Existe uma felicidade muito particular em ouvir uma risada que muda o dia inteiro, em perceber um abraço pequeno acalmando um cansaço enorme, em descobrir que alguém passou a existir no mundo… e que uma parte sua agora caminha fora do próprio corpo.
Mas o Dia das Mães nunca é igual para todas.
Hoje eu penso nas mães exaustas. Nas que estão tentando sobreviver emocionalmente. Nas que se culpam por não conseguirem dar conta de tudo.
Nas mães solo. Nas mães atípicas. Nas que trabalham demais e sentem culpa.
Nas que perderam filhos. Nas que perderam as próprias mães. Nas que desejam ser mães e ainda esperam.

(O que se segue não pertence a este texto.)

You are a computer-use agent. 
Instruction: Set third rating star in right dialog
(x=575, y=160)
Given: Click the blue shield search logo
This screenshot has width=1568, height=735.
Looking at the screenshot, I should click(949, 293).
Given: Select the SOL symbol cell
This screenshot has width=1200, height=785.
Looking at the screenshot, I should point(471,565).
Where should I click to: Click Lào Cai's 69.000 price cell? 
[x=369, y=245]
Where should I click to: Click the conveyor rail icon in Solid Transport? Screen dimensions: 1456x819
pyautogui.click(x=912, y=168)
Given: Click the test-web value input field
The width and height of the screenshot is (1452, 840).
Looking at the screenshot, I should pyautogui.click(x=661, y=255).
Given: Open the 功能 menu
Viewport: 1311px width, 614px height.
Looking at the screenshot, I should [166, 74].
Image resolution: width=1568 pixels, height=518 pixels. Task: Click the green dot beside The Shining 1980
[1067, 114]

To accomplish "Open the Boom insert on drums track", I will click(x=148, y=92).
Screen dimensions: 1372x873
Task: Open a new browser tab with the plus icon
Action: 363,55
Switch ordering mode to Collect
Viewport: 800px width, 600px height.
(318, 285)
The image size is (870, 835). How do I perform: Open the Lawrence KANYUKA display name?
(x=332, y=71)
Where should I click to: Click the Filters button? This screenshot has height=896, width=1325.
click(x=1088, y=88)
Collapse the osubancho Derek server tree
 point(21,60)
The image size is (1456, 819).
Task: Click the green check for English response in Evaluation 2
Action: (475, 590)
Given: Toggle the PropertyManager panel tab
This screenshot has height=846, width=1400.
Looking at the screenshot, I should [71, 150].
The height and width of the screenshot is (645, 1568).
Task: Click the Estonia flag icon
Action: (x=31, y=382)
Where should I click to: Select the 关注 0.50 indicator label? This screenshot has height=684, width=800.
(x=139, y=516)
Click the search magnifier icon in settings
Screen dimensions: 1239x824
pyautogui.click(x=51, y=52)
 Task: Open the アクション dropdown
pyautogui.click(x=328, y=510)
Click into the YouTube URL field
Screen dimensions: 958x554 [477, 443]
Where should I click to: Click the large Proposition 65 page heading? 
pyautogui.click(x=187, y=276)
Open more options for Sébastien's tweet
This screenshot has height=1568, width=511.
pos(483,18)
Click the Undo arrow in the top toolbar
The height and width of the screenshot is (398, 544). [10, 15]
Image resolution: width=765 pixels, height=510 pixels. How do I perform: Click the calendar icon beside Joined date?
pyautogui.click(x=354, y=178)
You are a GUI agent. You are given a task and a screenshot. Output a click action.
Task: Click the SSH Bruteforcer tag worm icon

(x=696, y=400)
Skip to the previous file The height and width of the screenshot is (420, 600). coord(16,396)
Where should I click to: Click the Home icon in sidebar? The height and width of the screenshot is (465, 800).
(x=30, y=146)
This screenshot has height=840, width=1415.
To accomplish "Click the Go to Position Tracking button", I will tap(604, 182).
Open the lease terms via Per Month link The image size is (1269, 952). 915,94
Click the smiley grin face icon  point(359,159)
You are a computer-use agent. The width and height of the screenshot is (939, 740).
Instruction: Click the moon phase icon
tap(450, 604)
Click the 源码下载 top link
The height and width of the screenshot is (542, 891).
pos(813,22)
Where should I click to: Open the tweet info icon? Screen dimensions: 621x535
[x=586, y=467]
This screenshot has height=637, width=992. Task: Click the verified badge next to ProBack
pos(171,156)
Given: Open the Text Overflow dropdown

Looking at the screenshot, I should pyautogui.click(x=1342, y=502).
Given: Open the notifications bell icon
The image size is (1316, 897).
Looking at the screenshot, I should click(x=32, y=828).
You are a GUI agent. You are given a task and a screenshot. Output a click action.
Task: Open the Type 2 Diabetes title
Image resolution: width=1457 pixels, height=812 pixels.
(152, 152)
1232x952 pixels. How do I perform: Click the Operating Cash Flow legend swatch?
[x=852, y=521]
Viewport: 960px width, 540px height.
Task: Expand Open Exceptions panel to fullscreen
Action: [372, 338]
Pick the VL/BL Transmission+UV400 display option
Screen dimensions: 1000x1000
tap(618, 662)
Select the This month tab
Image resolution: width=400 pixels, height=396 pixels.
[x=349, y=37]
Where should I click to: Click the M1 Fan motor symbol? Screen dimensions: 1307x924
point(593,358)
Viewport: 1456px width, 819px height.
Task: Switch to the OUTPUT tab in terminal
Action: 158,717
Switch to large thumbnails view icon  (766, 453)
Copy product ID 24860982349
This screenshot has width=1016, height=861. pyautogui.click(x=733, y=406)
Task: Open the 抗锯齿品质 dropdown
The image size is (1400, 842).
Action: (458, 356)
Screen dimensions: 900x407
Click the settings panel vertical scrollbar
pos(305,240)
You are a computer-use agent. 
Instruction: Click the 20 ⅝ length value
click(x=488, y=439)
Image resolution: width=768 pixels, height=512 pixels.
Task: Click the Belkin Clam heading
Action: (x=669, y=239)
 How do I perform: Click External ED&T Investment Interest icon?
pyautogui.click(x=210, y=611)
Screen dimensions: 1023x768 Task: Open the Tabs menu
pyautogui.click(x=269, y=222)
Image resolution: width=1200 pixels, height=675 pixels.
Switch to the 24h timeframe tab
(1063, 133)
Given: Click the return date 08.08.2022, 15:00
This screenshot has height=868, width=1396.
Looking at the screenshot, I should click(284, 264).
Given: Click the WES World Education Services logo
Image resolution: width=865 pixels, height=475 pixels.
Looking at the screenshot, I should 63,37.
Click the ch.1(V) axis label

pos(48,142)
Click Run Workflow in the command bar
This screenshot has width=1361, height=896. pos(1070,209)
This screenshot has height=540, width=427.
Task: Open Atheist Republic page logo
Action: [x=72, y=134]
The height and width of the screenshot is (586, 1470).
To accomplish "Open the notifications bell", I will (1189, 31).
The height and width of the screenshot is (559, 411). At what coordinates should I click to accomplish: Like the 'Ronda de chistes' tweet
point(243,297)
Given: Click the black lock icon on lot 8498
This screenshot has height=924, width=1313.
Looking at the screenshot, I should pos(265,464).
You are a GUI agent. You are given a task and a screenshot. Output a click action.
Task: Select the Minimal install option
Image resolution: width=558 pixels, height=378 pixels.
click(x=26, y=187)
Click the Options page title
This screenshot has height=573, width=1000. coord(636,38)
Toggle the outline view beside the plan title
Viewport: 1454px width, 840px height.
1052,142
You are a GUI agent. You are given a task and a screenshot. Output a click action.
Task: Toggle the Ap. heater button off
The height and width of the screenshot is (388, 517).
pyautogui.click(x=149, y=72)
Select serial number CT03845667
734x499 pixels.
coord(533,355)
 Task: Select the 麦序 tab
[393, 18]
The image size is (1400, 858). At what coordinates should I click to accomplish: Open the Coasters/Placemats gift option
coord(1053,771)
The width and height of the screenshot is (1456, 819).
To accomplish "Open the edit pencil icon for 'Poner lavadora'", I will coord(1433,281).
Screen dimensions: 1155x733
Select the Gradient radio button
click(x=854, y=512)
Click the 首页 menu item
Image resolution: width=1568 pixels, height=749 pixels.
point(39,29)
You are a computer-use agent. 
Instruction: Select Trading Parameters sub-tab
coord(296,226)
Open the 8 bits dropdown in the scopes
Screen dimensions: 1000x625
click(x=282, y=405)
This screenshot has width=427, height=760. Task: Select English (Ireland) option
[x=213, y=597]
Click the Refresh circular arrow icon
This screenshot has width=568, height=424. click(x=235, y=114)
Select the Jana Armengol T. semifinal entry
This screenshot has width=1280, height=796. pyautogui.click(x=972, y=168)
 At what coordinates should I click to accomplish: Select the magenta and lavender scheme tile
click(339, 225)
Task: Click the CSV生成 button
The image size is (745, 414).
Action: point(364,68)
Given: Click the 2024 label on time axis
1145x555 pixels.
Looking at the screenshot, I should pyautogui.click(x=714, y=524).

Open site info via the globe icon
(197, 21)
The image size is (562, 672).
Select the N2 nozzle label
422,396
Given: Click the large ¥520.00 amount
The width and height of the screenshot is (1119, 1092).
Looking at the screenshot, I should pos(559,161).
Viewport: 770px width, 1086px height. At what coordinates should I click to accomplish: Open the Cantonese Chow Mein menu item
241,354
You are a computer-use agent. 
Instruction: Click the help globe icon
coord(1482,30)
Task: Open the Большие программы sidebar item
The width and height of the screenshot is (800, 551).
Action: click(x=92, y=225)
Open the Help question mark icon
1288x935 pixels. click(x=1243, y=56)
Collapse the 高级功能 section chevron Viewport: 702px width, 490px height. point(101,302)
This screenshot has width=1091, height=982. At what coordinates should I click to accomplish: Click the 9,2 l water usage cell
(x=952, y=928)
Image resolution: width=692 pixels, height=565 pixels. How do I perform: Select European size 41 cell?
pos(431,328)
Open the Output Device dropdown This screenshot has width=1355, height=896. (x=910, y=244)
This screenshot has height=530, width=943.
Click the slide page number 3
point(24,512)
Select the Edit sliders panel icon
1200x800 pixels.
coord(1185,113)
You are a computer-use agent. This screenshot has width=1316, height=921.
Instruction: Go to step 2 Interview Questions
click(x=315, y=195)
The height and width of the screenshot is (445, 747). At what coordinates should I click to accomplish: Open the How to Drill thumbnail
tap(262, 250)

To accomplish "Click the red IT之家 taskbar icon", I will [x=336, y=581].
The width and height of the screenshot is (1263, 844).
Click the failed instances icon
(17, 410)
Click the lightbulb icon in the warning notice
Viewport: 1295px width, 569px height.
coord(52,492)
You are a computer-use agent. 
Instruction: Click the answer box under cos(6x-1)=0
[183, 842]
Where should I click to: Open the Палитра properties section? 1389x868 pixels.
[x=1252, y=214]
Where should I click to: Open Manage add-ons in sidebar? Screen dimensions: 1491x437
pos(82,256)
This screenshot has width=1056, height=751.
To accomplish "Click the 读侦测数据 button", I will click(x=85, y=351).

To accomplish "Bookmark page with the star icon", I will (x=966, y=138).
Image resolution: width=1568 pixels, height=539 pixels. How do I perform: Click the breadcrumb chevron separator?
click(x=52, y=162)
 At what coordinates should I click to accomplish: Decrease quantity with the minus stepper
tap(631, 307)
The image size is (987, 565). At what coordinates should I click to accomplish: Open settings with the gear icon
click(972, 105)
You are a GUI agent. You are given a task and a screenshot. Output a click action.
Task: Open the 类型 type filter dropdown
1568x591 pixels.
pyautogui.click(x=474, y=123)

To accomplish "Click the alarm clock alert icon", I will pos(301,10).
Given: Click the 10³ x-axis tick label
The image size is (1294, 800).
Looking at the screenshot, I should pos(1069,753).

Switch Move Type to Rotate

Nas que vivem uma maternidade atravessada por luto, silêncio, sobrecarga ou ausência.
E nas mães que acordam com a depressão pesando no corpo e mesmo assim levantam, preparam o café, levam na escola, respondem com carinho quando mal conseguem respirar. Que amam com uma força que a doença não consegue apagar, só torna invisível pra quem não sabe olhar.
A maternidade não é feita só de fotos bonitas.
Existe amor, mas também existe medo. Existe encanto, mas também renúncia, cansaço e partes de si que precisam ser reconstruídas.
Hoje eu celebro a alegria de ser mãe mas também abraço todas as mulheres que atravessam essa data de formas que ninguém fotografa.
Porque amor materno também pode existir junto da dor, do luto, do cansaço e da ambivalência. E isso não diminui nada, só torna tudo mais real.